Now, we simplify the denominator. We use the property that $$(A-B)(A+B) = A^2 - B^2$$.
Here, $$A = 5 \sqrt{3}$$ and $$B = 4 \sqrt{2}$$.
First, calculate $$A^2$$:
$$(5 \sqrt{3})^2 = 5^2 \times (\sqrt{3})^2 = 25 \times 3 = 75$$.
Next, calculate $$B^2$$:
$$(4 \sqrt{2})^2 = 4^2 \times (\sqrt{2})^2 = 16 \times 2 = 32$$.
Now, subtract $$B^2$$ from $$A^2$$:
$$75 - 32 = 43$$.
So, the denominator is $$43$$. This is a whole number, meaning we have successfully rationalized the denominator.

**step5** Simplifying the numerator by distributing and combining terms

Next, we simplify the numerator: $$3 \sqrt{6} (5 \sqrt{3}+4 \sqrt{2})$$.

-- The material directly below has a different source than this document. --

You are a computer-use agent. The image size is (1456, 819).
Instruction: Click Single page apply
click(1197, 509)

We distribute $$3 \sqrt{6}$$ to each term inside the parenthesis:
First term: $$3 \sqrt{6} \times 5 \sqrt{3}$$
Multiply the whole numbers and the square roots separately:
$$(3 \times 5) \times (\sqrt{6} \times \sqrt{3}) = 15 \times \sqrt{18}$$.
Now, simplify $$\sqrt{18}$$. We can find factors of 18 where one is a perfect square. $$18 = 9 \times 2$$.

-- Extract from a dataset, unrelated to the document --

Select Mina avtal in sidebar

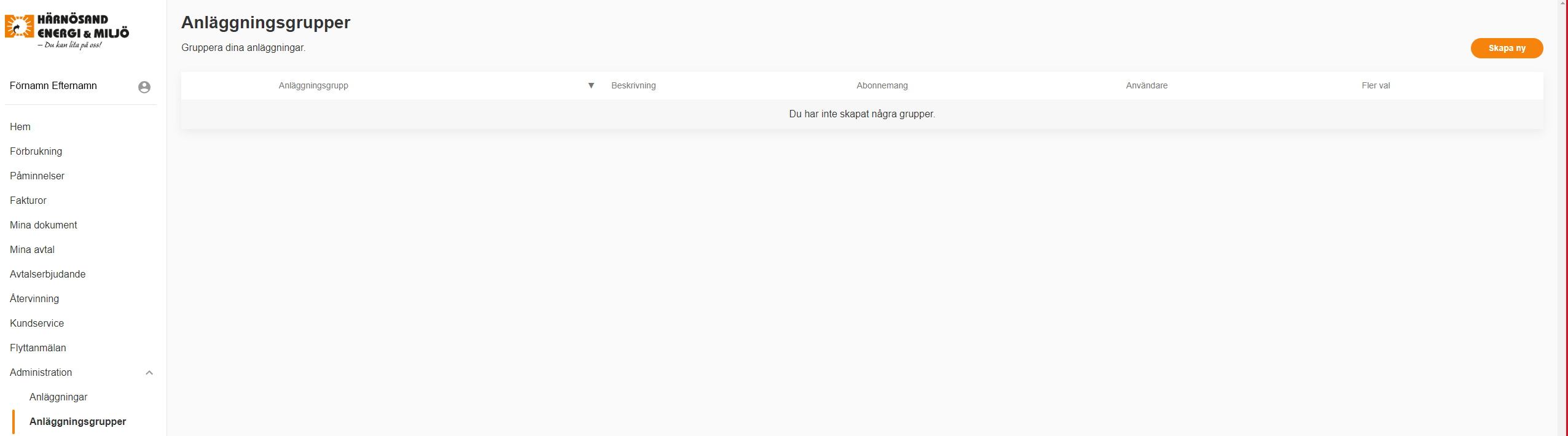[x=32, y=249]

So, $$\sqrt{18} = \sqrt{9 \times 2} = \sqrt{9} \times \sqrt{2} = 3 \sqrt{2}$$.
Substitute this back: $$15 \times 3 \sqrt{2} = 45 \sqrt{2}$$.

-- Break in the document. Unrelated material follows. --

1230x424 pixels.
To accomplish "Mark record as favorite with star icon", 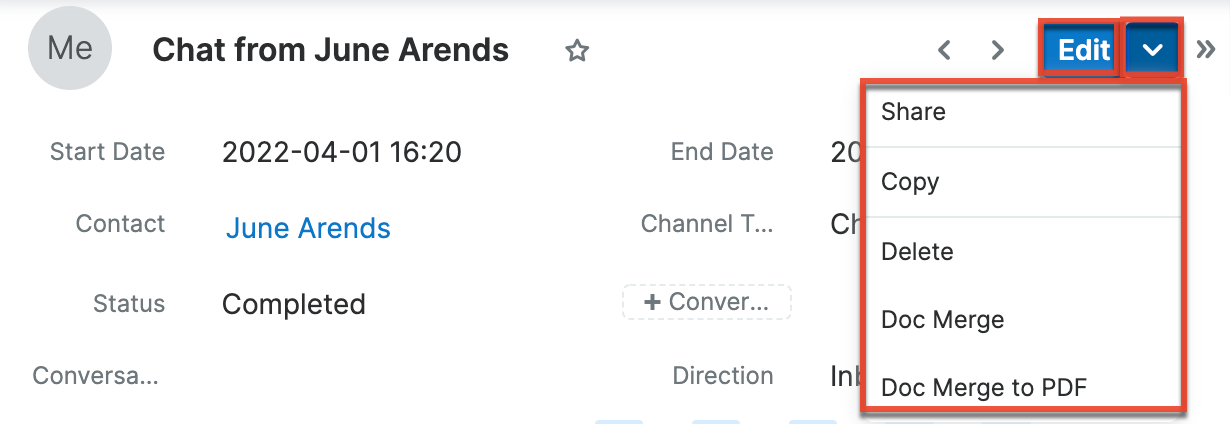I will (577, 51).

Second term: $$3 \sqrt{6} \times 4 \sqrt{2}$$
Multiply the whole numbers and the square roots separately:
$$(3 \times 4) \times (\sqrt{6} \times \sqrt{2}) = 12 \times \sqrt{12}$$.
Now, simplify $$\sqrt{12}$$. We can find factors of 12 where one is a perfect square. $$12 = 4 \times 3$$.
So, $$\sqrt{12} = \sqrt{4 \times 3} = \sqrt{4} \times \sqrt{3} = 2 \sqrt{3}$$.
Substitute this back: $$12 \times 2 \sqrt{3} = 24 \sqrt{3}$$.
Finally, add the simplified terms of the numerator: $$45 \sqrt{2} + 24 \sqrt{3}$$.

**step6** Forming the final simplified fraction

Now we combine the simplified numerator and the simplified denominator to form the final rationalized and simplified fraction.
The simplified numerator is $$45 \sqrt{2} + 24 \sqrt{3}$$.
The simplified denominator is $$43$$.
So the complete simplified expression is $$\frac{45 \sqrt{2} + 24 \sqrt{3}}{43}$$.
We check if the numerator and denominator share any common factors. Since 43 is a prime number and it does not divide 45 or 24 evenly, the fraction cannot be simplified further.